> **Prompt**:
Among the lines of the records, please find those that contain the word "Supprimer" and copy them.

======== Provided records ========

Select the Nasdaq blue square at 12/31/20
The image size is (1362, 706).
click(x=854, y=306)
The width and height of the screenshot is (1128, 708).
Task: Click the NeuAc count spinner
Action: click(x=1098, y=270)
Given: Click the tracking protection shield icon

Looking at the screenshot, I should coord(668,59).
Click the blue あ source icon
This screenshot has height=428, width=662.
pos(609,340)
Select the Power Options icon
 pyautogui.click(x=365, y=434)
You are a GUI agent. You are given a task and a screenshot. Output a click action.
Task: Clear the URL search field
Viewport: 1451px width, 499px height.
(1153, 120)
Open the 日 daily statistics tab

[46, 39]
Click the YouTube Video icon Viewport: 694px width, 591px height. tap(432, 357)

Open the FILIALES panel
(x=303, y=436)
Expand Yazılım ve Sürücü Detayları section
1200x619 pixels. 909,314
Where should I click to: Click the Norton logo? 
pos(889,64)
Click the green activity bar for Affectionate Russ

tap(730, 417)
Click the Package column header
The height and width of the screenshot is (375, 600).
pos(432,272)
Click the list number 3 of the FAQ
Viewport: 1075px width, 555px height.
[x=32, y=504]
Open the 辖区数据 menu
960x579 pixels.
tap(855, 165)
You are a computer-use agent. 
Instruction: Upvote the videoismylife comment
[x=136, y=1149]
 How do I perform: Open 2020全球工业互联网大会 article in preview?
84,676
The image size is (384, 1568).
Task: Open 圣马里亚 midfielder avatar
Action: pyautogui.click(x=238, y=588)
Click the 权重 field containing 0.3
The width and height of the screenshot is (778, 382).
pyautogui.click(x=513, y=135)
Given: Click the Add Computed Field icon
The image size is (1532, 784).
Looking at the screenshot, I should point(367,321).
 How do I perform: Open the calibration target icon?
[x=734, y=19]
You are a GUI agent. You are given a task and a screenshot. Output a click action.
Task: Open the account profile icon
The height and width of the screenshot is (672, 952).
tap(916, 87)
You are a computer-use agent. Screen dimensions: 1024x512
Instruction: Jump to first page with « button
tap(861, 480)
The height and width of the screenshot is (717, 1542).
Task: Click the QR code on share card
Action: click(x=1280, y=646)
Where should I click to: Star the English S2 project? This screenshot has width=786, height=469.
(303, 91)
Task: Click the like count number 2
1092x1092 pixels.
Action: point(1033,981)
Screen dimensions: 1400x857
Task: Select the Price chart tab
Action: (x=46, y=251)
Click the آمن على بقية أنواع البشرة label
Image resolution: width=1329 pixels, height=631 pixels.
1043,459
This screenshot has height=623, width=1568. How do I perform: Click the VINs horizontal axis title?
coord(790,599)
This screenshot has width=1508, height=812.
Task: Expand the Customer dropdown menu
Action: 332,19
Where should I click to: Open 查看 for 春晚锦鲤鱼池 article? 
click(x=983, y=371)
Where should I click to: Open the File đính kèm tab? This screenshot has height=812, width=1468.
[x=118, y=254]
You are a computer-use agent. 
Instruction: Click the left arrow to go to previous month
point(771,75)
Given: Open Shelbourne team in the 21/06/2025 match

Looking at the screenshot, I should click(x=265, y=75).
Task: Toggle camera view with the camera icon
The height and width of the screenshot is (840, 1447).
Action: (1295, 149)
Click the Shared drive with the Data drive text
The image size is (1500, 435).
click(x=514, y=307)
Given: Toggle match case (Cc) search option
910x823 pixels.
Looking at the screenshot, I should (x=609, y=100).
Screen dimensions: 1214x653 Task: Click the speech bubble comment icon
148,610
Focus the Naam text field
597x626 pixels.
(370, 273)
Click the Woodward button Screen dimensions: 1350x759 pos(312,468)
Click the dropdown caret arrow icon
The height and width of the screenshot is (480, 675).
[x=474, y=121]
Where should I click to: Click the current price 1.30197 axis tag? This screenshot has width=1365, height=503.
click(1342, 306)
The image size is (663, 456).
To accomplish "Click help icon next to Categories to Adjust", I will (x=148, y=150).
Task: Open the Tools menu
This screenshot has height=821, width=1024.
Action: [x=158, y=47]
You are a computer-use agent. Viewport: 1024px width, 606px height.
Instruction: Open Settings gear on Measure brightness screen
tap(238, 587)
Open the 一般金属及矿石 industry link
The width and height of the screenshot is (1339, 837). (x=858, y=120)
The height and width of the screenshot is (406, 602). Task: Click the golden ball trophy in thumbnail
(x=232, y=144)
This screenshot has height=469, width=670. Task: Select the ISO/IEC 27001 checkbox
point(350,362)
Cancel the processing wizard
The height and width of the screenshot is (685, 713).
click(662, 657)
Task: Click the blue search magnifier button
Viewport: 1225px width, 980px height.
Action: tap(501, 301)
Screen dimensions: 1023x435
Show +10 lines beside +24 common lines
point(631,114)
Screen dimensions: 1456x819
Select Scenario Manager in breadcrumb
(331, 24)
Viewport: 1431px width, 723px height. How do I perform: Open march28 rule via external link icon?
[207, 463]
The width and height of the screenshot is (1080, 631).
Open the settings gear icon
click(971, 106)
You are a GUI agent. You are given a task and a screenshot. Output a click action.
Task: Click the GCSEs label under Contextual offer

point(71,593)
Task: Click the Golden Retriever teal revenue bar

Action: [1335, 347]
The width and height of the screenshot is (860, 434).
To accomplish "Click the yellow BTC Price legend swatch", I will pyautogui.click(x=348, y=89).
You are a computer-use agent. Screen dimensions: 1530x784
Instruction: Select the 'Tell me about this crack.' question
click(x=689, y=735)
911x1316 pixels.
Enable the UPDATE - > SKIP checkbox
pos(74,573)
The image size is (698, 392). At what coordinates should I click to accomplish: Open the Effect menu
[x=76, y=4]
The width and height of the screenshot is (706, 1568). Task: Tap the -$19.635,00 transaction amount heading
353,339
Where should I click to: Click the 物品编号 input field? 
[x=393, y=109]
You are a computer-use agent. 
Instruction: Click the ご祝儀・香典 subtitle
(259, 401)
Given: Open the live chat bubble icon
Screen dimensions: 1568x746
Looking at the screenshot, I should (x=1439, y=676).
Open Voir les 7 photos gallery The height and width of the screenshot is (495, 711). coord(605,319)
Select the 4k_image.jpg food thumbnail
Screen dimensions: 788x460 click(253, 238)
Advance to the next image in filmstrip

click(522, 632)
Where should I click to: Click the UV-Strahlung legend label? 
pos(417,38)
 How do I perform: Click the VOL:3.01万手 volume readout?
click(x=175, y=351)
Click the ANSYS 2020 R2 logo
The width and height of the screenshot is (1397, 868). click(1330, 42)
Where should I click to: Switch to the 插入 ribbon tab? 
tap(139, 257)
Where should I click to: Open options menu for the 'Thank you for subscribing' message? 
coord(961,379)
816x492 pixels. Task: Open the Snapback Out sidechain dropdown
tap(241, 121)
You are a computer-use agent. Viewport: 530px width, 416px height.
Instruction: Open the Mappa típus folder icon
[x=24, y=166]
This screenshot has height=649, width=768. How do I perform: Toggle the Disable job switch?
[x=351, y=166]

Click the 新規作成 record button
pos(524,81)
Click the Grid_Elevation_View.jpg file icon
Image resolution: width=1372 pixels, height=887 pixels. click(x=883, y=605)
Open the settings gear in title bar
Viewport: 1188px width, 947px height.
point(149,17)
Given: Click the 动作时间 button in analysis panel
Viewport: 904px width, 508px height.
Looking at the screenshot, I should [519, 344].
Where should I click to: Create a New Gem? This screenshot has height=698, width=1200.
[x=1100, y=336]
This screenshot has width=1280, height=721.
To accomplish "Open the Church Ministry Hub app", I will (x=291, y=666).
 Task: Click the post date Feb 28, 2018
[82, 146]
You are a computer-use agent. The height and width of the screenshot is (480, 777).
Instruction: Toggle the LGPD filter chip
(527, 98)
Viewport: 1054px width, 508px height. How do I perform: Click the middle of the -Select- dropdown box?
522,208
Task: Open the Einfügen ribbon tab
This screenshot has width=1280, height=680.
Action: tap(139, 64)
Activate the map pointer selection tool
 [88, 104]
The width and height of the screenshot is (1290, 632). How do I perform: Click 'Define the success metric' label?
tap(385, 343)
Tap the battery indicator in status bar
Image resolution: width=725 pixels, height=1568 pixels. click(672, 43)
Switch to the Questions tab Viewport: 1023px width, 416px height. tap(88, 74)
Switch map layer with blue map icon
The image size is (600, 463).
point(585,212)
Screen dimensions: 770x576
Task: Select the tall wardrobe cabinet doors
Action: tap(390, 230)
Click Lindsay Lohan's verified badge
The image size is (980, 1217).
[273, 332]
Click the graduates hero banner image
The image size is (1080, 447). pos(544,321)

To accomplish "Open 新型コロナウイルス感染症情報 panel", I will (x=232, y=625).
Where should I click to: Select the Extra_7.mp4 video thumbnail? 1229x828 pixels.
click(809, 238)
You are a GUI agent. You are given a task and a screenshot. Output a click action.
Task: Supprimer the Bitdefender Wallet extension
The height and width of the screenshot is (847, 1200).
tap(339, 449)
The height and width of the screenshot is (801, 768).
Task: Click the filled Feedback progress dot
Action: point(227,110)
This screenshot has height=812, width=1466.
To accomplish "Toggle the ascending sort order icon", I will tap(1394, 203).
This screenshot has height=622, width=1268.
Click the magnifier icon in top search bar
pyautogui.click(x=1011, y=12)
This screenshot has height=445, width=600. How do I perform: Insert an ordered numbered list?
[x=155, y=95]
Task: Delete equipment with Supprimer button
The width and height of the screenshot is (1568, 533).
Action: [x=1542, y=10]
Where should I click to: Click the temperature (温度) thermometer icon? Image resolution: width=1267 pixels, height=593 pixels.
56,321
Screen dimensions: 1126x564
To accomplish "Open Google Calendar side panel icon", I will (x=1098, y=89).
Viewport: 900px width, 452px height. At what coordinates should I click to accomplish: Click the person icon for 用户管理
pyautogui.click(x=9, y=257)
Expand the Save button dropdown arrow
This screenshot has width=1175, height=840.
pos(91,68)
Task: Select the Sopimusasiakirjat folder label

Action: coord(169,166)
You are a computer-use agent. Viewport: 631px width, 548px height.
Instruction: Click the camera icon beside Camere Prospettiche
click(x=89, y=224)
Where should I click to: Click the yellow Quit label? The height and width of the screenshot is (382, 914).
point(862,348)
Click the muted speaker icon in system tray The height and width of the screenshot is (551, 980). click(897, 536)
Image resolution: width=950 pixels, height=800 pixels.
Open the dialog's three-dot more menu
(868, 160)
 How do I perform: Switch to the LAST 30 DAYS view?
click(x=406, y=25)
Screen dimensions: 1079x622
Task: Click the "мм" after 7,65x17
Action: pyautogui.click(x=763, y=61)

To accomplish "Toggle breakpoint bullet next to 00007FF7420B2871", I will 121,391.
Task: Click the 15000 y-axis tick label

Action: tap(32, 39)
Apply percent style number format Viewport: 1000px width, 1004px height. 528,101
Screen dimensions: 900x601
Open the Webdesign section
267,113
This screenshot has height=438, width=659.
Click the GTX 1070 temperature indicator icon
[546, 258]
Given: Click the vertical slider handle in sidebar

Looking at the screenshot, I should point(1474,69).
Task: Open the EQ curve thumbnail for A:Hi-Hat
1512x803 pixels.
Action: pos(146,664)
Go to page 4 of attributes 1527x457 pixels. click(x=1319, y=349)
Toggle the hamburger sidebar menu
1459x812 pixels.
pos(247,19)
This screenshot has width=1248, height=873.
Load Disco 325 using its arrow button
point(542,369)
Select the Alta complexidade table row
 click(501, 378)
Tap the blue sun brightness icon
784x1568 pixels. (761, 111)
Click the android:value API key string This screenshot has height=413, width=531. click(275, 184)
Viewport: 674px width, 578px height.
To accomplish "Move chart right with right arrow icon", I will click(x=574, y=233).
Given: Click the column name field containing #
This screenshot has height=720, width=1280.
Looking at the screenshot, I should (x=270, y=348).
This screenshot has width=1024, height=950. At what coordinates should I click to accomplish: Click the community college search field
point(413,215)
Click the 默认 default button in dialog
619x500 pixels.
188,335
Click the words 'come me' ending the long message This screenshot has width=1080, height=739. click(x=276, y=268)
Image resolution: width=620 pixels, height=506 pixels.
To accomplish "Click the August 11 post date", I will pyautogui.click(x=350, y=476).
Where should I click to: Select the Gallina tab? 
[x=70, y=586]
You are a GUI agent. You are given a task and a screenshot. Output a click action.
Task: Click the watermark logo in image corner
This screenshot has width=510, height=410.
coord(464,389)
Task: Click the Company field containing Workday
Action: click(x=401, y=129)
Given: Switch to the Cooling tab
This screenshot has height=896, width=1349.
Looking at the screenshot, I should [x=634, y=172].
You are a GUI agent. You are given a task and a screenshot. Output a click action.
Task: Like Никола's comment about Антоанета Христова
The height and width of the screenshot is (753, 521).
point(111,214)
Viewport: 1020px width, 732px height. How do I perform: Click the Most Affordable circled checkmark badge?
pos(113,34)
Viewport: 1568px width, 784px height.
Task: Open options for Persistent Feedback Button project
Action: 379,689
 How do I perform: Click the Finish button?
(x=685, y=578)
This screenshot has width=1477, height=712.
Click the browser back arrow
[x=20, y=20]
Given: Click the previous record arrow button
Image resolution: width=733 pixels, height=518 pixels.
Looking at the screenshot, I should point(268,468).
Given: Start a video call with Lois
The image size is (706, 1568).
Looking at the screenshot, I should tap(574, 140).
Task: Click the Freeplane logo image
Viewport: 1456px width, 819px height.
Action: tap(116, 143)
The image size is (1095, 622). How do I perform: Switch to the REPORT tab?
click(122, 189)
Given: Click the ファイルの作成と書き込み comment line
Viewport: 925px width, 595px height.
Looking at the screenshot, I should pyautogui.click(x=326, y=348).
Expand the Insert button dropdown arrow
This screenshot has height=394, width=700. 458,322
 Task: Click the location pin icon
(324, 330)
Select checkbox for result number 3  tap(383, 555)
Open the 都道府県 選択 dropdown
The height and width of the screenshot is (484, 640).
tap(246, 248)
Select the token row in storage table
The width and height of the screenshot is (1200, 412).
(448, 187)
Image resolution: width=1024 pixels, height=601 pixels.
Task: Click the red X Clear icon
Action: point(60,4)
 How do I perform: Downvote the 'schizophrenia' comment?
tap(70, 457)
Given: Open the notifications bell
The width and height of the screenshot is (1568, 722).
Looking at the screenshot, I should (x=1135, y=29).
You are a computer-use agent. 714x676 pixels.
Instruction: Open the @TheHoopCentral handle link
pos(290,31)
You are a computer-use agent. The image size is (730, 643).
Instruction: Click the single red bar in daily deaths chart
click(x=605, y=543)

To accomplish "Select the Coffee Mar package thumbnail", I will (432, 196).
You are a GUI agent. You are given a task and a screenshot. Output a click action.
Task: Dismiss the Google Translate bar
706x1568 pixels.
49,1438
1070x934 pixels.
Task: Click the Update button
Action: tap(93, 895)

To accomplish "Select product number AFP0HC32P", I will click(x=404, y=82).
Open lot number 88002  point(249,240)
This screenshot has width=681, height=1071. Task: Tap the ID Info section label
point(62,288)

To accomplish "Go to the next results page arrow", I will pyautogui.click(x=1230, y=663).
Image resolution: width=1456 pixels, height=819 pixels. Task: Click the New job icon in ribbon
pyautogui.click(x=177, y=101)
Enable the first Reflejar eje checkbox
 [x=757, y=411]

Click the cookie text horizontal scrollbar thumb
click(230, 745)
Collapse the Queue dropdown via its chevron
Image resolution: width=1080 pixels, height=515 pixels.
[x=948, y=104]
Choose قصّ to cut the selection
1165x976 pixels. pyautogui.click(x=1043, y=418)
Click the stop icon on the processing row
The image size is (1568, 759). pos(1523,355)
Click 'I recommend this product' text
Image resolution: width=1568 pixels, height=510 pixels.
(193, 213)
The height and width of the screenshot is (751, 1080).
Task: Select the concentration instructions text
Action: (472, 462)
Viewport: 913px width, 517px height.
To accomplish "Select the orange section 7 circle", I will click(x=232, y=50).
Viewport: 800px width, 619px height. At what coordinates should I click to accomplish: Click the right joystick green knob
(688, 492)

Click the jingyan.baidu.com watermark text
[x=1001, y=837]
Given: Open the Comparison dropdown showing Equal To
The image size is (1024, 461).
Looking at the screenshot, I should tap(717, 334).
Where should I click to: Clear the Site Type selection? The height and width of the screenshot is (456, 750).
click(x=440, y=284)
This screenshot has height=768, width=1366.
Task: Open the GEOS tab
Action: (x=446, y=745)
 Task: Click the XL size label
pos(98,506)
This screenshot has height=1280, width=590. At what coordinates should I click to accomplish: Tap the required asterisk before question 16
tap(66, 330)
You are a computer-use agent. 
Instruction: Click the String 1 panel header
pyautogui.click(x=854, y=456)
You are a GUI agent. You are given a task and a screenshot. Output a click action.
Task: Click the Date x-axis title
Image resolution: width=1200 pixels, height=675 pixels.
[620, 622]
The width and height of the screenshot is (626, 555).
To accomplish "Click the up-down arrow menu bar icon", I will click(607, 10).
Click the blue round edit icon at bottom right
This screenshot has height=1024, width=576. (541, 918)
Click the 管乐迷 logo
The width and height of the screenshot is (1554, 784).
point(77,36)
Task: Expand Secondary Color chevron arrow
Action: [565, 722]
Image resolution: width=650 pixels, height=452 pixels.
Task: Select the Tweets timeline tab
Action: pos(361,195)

========

> **Response area**:
Task: Supprimer the Bitdefender Wallet extension
Task: Delete equipment with Supprimer button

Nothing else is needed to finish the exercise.